Top of ENTRIES SUPPLIED
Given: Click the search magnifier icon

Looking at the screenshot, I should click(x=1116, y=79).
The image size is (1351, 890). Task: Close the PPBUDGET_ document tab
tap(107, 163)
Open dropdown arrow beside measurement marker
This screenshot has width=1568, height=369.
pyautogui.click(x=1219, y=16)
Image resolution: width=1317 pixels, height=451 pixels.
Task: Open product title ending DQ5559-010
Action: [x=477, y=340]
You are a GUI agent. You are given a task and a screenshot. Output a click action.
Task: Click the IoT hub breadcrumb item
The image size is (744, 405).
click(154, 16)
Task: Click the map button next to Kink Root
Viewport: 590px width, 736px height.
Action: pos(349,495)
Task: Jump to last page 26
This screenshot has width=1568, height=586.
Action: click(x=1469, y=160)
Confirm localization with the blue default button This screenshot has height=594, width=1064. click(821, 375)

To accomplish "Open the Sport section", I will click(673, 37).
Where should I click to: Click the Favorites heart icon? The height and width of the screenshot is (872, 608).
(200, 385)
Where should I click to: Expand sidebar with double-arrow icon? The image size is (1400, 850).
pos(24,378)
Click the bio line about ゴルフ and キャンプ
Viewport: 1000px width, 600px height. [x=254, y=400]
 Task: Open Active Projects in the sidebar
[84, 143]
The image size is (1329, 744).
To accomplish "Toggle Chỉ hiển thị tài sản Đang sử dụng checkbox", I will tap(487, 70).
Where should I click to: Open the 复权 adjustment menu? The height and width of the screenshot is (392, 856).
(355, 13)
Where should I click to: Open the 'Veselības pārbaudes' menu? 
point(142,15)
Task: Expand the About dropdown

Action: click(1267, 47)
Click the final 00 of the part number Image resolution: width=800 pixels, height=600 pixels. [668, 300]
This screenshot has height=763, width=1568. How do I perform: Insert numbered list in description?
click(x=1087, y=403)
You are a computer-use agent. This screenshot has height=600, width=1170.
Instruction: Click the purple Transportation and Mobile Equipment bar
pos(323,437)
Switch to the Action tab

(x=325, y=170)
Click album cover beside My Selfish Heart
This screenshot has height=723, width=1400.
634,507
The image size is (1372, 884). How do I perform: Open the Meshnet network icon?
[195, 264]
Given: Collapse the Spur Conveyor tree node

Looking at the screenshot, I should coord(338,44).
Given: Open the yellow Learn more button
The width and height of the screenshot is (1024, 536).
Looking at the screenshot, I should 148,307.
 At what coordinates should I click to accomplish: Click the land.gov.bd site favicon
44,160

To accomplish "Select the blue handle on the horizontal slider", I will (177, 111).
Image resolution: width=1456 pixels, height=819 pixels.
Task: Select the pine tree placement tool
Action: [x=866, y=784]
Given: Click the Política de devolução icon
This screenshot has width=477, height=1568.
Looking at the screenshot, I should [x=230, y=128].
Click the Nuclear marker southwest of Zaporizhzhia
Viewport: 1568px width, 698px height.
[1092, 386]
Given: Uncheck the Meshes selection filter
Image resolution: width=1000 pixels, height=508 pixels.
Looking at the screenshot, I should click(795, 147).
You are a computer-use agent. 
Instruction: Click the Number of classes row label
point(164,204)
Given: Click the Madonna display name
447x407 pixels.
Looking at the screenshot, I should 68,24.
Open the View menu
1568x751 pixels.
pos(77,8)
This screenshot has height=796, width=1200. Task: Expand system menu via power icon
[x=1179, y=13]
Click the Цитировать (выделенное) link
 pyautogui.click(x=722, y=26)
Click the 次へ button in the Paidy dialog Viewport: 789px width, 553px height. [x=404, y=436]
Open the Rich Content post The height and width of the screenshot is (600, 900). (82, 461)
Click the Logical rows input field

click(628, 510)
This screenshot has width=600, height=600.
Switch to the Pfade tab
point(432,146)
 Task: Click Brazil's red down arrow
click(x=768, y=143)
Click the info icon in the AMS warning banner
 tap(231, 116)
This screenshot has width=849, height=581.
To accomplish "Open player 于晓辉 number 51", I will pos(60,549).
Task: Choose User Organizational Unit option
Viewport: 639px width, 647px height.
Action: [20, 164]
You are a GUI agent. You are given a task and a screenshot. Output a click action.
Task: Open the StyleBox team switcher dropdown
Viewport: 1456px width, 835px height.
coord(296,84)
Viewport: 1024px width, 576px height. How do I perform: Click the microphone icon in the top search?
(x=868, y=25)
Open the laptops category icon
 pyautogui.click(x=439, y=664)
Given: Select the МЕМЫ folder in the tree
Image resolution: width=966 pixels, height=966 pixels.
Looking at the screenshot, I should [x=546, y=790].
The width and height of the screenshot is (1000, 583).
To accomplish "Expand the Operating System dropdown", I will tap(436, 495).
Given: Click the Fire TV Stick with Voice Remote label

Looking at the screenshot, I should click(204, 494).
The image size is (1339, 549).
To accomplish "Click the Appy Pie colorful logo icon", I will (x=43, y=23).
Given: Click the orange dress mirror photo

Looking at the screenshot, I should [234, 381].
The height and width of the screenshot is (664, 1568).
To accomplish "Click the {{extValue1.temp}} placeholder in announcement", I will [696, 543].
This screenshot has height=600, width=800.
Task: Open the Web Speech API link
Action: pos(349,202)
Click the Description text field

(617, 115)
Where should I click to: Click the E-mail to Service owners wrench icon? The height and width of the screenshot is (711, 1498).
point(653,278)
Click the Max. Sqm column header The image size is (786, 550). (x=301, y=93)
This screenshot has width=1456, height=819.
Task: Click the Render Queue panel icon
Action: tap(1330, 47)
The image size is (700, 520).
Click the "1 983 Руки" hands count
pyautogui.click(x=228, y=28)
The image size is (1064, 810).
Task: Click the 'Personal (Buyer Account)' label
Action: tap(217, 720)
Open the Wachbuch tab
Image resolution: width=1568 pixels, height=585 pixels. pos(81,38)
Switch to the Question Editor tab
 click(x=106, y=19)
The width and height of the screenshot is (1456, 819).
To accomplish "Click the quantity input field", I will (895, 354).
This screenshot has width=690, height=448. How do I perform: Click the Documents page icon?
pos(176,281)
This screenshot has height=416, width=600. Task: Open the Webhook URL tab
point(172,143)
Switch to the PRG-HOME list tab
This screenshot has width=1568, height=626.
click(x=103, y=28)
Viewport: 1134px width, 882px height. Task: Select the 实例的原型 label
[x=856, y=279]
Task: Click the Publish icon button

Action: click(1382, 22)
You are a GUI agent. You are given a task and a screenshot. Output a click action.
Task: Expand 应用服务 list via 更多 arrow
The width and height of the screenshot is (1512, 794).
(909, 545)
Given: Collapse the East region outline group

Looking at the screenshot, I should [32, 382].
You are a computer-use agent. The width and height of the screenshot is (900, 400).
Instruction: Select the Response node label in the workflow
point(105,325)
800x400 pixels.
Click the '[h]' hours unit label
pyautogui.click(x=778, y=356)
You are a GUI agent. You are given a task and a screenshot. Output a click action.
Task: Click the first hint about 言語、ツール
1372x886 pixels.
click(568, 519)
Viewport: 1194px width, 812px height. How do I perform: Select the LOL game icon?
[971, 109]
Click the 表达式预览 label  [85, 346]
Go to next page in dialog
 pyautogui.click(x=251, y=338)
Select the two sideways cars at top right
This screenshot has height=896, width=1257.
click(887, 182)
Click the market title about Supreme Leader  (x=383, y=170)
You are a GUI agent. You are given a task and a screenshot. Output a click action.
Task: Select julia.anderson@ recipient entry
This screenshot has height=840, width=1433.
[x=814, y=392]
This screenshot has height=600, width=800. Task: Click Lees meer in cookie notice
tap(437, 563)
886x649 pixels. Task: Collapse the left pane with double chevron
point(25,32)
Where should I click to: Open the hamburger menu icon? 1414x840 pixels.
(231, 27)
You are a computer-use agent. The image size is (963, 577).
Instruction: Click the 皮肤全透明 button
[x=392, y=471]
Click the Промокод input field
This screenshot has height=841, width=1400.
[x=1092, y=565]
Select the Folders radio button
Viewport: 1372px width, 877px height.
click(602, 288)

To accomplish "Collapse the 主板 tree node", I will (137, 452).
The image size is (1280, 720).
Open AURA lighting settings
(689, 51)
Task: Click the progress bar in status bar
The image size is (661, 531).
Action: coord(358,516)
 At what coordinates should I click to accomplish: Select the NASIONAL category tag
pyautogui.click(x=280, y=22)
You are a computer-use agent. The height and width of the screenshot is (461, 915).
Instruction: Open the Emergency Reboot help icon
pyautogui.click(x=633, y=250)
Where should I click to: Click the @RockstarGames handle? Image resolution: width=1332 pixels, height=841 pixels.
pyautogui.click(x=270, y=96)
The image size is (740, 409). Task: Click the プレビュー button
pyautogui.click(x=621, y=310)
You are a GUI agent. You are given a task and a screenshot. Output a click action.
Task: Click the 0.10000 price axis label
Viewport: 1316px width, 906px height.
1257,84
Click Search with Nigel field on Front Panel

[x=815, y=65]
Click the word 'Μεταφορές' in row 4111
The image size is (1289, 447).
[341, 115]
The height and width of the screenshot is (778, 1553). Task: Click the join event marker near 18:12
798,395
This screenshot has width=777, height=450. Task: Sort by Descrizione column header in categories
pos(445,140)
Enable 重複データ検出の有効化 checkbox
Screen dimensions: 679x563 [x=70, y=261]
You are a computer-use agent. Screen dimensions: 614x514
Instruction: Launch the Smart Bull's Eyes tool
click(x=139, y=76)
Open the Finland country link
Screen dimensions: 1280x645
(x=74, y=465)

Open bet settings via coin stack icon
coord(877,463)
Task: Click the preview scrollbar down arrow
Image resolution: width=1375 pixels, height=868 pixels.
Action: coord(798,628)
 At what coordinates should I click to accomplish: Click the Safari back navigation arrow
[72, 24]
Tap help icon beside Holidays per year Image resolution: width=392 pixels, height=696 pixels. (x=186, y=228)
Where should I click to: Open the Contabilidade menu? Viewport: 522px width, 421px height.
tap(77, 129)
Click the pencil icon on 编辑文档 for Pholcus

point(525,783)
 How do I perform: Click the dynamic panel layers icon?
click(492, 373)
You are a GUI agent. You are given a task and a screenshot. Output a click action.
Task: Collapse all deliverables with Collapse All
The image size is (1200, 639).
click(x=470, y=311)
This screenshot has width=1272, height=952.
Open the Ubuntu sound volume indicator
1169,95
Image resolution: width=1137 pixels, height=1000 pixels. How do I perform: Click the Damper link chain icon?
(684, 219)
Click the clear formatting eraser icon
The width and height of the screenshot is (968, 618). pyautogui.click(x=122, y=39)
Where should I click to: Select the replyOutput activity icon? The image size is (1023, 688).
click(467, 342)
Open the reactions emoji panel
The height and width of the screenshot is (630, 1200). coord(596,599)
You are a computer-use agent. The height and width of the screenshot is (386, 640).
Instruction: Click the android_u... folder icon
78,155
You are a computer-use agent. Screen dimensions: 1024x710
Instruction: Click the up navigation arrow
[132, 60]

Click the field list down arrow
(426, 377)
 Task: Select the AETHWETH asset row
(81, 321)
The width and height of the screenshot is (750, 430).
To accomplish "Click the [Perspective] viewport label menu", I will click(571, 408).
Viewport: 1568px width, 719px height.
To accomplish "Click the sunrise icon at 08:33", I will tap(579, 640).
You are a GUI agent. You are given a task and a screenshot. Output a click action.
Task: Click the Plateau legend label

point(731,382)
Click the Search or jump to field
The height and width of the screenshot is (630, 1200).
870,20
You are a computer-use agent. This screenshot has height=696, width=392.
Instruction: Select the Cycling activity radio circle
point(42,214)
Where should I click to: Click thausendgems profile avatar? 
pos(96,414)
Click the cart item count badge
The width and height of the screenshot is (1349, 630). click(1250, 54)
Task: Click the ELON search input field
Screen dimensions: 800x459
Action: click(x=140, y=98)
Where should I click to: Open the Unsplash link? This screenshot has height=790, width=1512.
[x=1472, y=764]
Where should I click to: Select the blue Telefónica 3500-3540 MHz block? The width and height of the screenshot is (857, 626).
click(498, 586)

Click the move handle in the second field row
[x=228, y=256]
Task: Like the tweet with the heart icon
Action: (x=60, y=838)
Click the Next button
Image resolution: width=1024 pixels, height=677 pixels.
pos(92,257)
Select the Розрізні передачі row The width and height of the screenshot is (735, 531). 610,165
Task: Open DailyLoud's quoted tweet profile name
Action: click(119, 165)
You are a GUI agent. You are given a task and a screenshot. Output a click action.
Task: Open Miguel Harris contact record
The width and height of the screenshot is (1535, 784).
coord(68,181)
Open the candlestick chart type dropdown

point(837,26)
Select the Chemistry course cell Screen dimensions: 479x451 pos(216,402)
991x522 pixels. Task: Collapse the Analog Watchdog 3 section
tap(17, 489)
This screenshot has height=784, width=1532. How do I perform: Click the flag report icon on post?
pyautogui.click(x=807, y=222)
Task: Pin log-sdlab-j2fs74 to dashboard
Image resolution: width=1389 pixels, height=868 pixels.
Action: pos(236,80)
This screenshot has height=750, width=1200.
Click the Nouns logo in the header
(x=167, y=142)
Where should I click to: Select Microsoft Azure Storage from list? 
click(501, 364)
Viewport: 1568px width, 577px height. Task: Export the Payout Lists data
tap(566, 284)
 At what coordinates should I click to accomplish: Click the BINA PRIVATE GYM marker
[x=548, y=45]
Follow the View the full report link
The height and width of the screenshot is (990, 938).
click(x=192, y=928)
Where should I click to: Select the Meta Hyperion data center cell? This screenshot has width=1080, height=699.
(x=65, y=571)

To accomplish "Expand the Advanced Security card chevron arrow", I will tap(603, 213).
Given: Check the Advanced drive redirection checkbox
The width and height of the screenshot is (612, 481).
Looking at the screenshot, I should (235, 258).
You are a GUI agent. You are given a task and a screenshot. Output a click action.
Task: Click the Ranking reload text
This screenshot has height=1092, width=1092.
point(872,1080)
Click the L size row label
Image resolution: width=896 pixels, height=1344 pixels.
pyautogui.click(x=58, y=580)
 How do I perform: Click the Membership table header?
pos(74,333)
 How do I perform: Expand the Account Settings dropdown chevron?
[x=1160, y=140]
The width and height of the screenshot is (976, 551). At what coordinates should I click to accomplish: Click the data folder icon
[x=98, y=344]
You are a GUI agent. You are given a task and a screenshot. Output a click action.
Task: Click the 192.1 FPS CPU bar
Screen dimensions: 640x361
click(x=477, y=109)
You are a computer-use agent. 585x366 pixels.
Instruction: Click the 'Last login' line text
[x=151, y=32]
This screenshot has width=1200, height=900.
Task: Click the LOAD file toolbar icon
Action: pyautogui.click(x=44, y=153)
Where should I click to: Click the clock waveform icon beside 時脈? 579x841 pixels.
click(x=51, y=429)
Bottom of ENTRIES SUPPLIED
**TASK STATEMENT**
Your answer should be the lines above, from the line containing "Open dropdown arrow beside measurement marker" up to and including the line containing "Task: Click the map button next to Kink Root", reproduced exactly and with nothing else.

**RESULT OF THIS TASK**
Open dropdown arrow beside measurement marker
This screenshot has width=1568, height=369.
pyautogui.click(x=1219, y=16)
Image resolution: width=1317 pixels, height=451 pixels.
Task: Open product title ending DQ5559-010
Action: [x=477, y=340]
You are a GUI agent. You are given a task and a screenshot. Output a click action.
Task: Click the IoT hub breadcrumb item
The image size is (744, 405).
click(154, 16)
Task: Click the map button next to Kink Root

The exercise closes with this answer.